Print options

August 02, 2011

US Treasury Secretary Defends Debt Deal

U.S. Treasury Secretary Timothy Geithner is defending the compromise deal to cut spending and raise the country's borrowing limit, saying it gives government officials a chance to fix a broken system.

Writing in Wednesday's Washington Post, Geithner says the last-minute debt deal signed Tuesday takes away the threat of a default, which could cause interest rates to rise and force consumers to pay more for credit cards and other needed loans.  

He says the deal will allow the government to make investments in education, technology and infrastructure that could help the economy grow.

The agreement also has some prominent critics.

The chief executive of one of the world's biggest investment firms said Wednesday the deal "darkens an already fragile outlook" for the U.S. economy.  Writing in the Financial Times, Pimco's Mohamed El-Erian warns the deal does little to reduce the country's actual deficits and postpones decisions on key issues.

The major credit rating agencies are also being cautious.

------------

Answer these questions about the debt deal article:
1. In which newspaper did Timothy Geithner write in defense of the deal?
2. In what three areas does Geithner say the deal will allow the government to make investments?
3. Which firm is Mohamed El-Erian identified with?

------------

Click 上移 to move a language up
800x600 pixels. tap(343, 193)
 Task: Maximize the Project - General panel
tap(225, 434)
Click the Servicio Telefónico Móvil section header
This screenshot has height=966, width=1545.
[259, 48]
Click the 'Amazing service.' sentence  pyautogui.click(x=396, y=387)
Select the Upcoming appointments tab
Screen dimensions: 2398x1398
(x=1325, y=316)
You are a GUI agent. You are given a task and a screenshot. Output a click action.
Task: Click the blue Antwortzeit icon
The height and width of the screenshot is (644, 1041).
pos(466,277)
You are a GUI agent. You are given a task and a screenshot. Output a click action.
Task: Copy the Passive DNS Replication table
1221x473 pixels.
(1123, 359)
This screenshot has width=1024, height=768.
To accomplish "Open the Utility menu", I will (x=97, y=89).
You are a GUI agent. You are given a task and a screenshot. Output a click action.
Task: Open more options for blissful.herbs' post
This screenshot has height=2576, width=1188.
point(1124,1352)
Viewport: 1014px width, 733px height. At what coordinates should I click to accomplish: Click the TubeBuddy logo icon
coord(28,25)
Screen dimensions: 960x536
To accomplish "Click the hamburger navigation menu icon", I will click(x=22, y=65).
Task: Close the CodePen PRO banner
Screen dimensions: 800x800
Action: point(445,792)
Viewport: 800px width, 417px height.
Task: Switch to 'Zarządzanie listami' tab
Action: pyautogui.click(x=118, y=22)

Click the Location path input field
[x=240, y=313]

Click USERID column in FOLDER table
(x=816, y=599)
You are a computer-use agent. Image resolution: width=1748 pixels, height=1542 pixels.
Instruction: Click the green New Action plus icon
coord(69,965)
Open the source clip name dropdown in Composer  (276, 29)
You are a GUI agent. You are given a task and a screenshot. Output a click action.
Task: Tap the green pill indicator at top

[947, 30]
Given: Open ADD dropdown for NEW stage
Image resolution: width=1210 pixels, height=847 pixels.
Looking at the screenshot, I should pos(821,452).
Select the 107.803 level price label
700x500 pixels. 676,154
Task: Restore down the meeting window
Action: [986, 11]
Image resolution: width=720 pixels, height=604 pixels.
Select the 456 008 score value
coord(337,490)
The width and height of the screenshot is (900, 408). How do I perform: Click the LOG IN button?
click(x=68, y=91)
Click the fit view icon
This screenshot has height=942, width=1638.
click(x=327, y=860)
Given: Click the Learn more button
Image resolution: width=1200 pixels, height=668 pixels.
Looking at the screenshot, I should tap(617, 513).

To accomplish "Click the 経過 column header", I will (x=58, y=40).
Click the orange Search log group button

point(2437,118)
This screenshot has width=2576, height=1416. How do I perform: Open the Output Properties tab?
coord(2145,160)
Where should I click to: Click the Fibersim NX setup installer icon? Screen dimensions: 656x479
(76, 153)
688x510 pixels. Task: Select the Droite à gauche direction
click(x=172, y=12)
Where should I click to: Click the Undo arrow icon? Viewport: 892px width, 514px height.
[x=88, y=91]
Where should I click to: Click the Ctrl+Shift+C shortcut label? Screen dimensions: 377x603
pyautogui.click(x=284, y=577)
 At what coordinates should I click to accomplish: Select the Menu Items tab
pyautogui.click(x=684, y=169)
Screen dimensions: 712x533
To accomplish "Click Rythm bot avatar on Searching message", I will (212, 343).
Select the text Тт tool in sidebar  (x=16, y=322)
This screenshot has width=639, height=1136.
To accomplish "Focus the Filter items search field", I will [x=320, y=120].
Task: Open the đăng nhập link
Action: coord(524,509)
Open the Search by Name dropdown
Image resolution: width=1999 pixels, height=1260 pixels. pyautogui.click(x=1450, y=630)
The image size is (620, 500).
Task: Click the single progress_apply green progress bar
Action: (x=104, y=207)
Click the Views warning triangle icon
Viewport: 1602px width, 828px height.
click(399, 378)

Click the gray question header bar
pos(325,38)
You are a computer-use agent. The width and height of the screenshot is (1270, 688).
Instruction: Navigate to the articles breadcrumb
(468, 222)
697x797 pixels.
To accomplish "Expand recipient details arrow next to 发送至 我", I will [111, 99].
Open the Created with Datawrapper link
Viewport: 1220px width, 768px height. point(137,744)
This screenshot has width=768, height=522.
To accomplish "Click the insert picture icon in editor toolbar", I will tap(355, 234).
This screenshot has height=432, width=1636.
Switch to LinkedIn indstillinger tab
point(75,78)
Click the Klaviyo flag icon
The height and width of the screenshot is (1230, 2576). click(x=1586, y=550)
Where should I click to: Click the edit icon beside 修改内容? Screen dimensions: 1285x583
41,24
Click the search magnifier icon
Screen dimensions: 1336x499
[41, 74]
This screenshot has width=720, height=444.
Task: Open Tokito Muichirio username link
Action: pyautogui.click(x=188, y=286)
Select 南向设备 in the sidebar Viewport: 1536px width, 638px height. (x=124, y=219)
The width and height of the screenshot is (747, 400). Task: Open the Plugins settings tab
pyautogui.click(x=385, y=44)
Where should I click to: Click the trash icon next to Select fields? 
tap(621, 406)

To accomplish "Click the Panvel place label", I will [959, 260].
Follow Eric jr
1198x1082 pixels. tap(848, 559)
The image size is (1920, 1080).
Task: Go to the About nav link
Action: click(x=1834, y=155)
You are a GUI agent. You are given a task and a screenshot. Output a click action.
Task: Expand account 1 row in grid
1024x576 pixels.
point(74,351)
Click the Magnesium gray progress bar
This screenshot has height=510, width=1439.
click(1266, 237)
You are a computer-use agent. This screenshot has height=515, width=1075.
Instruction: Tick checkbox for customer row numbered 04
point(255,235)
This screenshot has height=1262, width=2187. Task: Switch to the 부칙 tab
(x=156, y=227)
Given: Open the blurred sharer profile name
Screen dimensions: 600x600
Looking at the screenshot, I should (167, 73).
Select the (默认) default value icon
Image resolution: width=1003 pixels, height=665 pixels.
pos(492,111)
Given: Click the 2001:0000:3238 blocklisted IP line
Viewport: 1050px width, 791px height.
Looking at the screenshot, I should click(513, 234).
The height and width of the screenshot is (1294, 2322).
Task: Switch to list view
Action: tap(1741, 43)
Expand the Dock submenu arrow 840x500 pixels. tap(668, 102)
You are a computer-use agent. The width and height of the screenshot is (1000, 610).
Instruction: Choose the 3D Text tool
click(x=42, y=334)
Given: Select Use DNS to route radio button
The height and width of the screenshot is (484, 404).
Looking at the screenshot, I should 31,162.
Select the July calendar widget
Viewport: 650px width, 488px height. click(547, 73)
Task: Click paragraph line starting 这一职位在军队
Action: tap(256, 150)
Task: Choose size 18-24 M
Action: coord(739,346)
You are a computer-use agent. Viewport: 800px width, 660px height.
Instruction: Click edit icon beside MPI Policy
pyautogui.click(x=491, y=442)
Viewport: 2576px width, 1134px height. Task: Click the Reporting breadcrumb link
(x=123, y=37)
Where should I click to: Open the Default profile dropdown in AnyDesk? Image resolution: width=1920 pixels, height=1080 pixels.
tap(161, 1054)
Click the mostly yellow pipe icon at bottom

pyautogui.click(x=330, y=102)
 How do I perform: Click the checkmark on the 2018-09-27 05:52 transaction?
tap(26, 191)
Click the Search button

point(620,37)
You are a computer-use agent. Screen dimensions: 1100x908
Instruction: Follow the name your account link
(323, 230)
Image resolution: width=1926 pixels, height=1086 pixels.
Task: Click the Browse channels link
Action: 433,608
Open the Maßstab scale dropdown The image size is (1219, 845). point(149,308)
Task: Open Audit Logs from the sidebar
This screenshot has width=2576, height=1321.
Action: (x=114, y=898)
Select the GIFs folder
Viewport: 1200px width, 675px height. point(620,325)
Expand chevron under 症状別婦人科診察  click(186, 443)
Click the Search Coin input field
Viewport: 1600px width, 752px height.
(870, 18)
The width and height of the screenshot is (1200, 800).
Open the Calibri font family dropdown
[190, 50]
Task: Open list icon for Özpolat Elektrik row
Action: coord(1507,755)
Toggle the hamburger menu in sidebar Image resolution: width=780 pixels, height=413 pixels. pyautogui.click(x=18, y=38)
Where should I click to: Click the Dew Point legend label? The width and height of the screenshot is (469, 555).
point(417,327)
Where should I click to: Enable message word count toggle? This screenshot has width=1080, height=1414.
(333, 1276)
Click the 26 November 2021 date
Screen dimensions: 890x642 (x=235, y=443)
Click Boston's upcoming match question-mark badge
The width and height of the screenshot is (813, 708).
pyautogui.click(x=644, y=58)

------------

*FINISHED EXERCISE*
1. The Washington Post
2. Education, technology and infrastructure
3. Pimco